··· DOCUMENT EXTRACT ···

May 7, 1946: Leon Culberson’s 14th-inning grand slam gives Red Sox 12th straight win

This article was written by Bill Nowlin

Leon Culberson, Trading Card DatabaseLeon Culberson didn’t start for the Boston Red Sox against the St. Louis Browns on May 7, 1946, but manager Joe Cronin had him bat for .164-hitting rookie third baseman Eddie Pellagrini in the bottom of the fourth inning.1

By then, St. Louis already had a 6-2 lead in the Tuesday afternoon game at Fenway Park. Boston starting pitcher Tex Hughson – a 20-game winner by the end of 1946 – had departed the game, too.2

But 10 innings later, the 27-year-old Culberson was the hero of the latest Red Sox triumph. 

Boston began the day with a 17-3 record, three games ahead of the second-place New York Yankees and eight in front of the fourth-place Browns. The Red Sox had their stars back after World War II and had kicked off the season with five consecutive victories.

An even longer streak began with a 12-5 victory over the Yankees on April 25. The May 6 doubleheader sweep of the Browns – capped by Dom DiMaggio’s ninth-inning RBI single, driving in Ted Williams – made it 11 Red Sox wins in a row. It was the club’s third walk-off win of the season, following a come-from-behind 10-inning win over the Philadelphia Athletics in the first game of an April 21 doubleheader and a 10-inning victory on May 2 over the Detroit Tigers on Williams’ home run.

Against Hughson, whose most recent start had been a no-decision in the walk-off win over the Tigers, the Browns opened the first inning with back-to-back singles. Catcher Hal Wagner’s error on a sacrifice loaded the bases and their first run scored on a double play. In the second inning, they added three more, to take a 4-0 lead. After shortstop Mark Christman tripled, Browns starter Jack Kramer singled him in and scored a few batters later on right fielder Joe Grace’s two-run single. Hughson was pulled from the game, and 30-year-old rookie Mel Deutsch – like Hughson, a University of Texas product – relieved.

··· PROVIDED RECORDS ···

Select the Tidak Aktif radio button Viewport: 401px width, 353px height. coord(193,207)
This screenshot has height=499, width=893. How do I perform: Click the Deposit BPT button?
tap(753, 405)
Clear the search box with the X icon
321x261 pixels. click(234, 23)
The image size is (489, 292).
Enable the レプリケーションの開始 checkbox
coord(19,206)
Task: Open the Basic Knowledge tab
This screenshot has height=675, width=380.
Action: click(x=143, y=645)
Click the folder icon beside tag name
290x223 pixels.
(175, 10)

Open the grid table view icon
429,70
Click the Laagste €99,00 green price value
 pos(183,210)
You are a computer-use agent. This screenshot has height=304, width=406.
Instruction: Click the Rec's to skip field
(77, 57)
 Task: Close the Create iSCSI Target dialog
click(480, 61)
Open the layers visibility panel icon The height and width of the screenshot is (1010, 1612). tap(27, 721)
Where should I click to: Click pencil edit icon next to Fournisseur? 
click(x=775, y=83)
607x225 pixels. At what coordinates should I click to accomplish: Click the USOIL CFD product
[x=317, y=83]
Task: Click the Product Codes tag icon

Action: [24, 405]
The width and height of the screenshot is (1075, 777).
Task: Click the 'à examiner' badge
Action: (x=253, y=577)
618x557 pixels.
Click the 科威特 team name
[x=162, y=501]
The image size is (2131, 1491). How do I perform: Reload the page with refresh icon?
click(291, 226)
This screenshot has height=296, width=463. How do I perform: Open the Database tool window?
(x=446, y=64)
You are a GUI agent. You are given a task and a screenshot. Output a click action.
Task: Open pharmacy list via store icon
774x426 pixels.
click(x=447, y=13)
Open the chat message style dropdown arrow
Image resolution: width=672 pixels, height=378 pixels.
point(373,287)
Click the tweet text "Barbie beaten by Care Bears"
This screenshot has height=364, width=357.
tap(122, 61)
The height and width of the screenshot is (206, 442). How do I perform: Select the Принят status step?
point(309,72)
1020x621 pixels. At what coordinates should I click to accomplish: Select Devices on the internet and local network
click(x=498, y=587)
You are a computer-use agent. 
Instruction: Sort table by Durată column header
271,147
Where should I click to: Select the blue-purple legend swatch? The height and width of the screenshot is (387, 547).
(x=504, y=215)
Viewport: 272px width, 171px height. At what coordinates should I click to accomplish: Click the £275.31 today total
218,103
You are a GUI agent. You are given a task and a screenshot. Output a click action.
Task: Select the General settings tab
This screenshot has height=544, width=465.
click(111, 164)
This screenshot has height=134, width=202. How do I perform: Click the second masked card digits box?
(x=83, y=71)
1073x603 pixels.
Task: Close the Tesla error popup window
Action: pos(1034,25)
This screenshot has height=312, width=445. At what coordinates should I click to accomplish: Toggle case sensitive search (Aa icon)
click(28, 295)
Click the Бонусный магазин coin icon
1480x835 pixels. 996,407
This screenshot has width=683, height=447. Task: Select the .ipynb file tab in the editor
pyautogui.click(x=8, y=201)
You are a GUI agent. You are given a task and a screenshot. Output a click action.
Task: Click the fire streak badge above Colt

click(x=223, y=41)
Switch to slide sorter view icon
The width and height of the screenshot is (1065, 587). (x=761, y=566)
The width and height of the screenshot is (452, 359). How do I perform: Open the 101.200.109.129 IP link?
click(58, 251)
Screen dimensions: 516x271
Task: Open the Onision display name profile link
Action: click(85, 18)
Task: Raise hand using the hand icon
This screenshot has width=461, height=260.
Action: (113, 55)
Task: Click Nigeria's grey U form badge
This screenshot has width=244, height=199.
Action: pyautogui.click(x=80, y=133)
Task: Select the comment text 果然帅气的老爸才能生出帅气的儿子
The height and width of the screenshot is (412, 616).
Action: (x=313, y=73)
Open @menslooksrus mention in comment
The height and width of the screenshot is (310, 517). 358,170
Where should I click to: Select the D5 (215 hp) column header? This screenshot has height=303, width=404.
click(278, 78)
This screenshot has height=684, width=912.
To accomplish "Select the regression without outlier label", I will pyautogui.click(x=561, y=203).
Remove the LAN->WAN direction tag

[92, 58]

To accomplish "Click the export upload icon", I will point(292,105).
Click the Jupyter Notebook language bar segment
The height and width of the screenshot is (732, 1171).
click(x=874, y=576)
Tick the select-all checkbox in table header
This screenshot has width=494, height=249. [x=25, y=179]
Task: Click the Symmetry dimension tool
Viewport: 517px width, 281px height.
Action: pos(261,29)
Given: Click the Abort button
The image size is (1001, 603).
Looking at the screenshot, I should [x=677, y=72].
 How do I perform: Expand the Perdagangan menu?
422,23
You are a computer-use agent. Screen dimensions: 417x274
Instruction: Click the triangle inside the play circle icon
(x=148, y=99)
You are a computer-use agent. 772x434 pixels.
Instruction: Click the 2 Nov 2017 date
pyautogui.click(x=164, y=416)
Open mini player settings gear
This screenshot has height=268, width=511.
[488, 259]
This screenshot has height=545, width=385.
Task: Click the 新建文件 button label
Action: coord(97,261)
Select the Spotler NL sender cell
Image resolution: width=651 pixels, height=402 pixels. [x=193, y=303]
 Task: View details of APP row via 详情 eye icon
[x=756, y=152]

···

=== EXERCISE INSTRUCTIONS ===
In the article on Leon Culberson's grand slam, which pitcher relieved Tex Hughson after he was pulled in the second inning?

=== WRITTEN ANSWER ===
Mel Deutsch, a 30-year-old rookie.